Regarding the use of BT, DI values less than 8-10 mm²/mmHg predict a good symptomatic response post-intervention28. Saadi and colleagues also demonstrated the utility of EndoFLIP in predicting symptom response. Besides conventional measurements, they evaluated elasticity (very similar to DI, see the Operational Characteristics section). Patients with greater pre-BT elasticity showed marked improvement in nausea (r = -0.34, p = 0.03) and early satiety (r = -0.34, p = 0.04) at eight weeks. Interestingly, patients with higher preoperative DI experienced less abdominal pain eight weeks postoperatively, while those with lower DI, CSA, and D had more severe symptoms of nausea and vomiting18.
Recent studies have focused on evaluating the role of EndoFLIP in the treatment of patients who are candidates for G-POEM. Preoperative data from Jacques and colleagues23 showed that DI values below 9.2 mm²/mmHg predict clinical success at three months. Postoperatively, Vosoughi and colleagues demonstrated that CSA measurement appears to be the best predictor of clinical success and increased gastric emptying, with values greater than 154 mm² at a distension volume of 40 mL predicting clinical success at one year with a sensitivity and specificity of 71% and 91%, respectively20. Additionally, increases greater than 20% in CSA compared to the preoperative value correlate with clinical success30. This suggests that EndoFLIP could be used both before and after the procedure to help predict or confirm the efficacy of pyloromyotomy, guiding the procedure similarly to its use for the LES in patients with achalasia.

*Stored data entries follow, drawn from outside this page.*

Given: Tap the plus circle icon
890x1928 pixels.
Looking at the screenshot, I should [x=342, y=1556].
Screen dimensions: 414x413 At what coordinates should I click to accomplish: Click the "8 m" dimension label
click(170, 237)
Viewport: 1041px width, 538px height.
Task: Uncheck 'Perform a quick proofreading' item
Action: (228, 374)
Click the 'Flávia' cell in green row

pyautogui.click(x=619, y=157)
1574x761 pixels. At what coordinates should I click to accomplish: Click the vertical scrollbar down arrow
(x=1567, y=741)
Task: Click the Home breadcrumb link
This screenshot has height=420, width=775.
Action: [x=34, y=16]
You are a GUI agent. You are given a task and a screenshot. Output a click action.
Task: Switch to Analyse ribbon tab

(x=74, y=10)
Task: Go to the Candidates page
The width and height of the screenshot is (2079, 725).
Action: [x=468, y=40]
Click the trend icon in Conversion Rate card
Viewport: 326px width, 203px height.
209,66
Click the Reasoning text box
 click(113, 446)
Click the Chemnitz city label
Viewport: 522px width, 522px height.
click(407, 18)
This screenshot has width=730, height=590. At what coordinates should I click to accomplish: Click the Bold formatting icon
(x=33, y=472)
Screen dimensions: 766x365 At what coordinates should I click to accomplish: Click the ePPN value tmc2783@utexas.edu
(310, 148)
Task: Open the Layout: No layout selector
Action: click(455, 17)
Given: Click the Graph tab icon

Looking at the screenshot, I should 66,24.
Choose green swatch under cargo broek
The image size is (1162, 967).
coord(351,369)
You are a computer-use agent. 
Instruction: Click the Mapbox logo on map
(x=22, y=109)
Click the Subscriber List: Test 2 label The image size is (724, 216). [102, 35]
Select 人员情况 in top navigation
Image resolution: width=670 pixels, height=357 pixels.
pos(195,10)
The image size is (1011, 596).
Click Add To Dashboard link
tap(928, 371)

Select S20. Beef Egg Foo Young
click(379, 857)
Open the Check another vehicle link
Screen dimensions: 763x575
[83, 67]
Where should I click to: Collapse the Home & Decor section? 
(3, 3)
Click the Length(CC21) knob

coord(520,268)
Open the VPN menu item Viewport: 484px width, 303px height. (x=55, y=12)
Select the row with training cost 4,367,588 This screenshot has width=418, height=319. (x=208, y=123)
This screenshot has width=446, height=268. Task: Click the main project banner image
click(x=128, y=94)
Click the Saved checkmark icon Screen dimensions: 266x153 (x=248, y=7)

In Colombia, the limited number of specialized centers in gastrointestinal physiology and the high cost of EndoFLIP technology compared to other diagnostic strategies restrict its reproducibility and negatively impact the characterization and appropriate selection of pylorus-targeted therapies. Overcoming these obstacles could lead to its routine use and inclusion in local guidelines for managing patients with refractory gastroparesis.
Conclusion
Pyloric EndoFLIP is an attractive complementary diagnostic tool for the characterization of gastroparesis, especially in cases of refractory gastroparesis, to initial traditional management. Most studies have shown an inverse correlation between pyloric distensibility, gastric emptying, and gastroparesis symptoms. This could allow for the individualization of each case by identifying the characteristics of the pylorus, guiding towards a better management strategy, and, in many cases, predicting clinical response.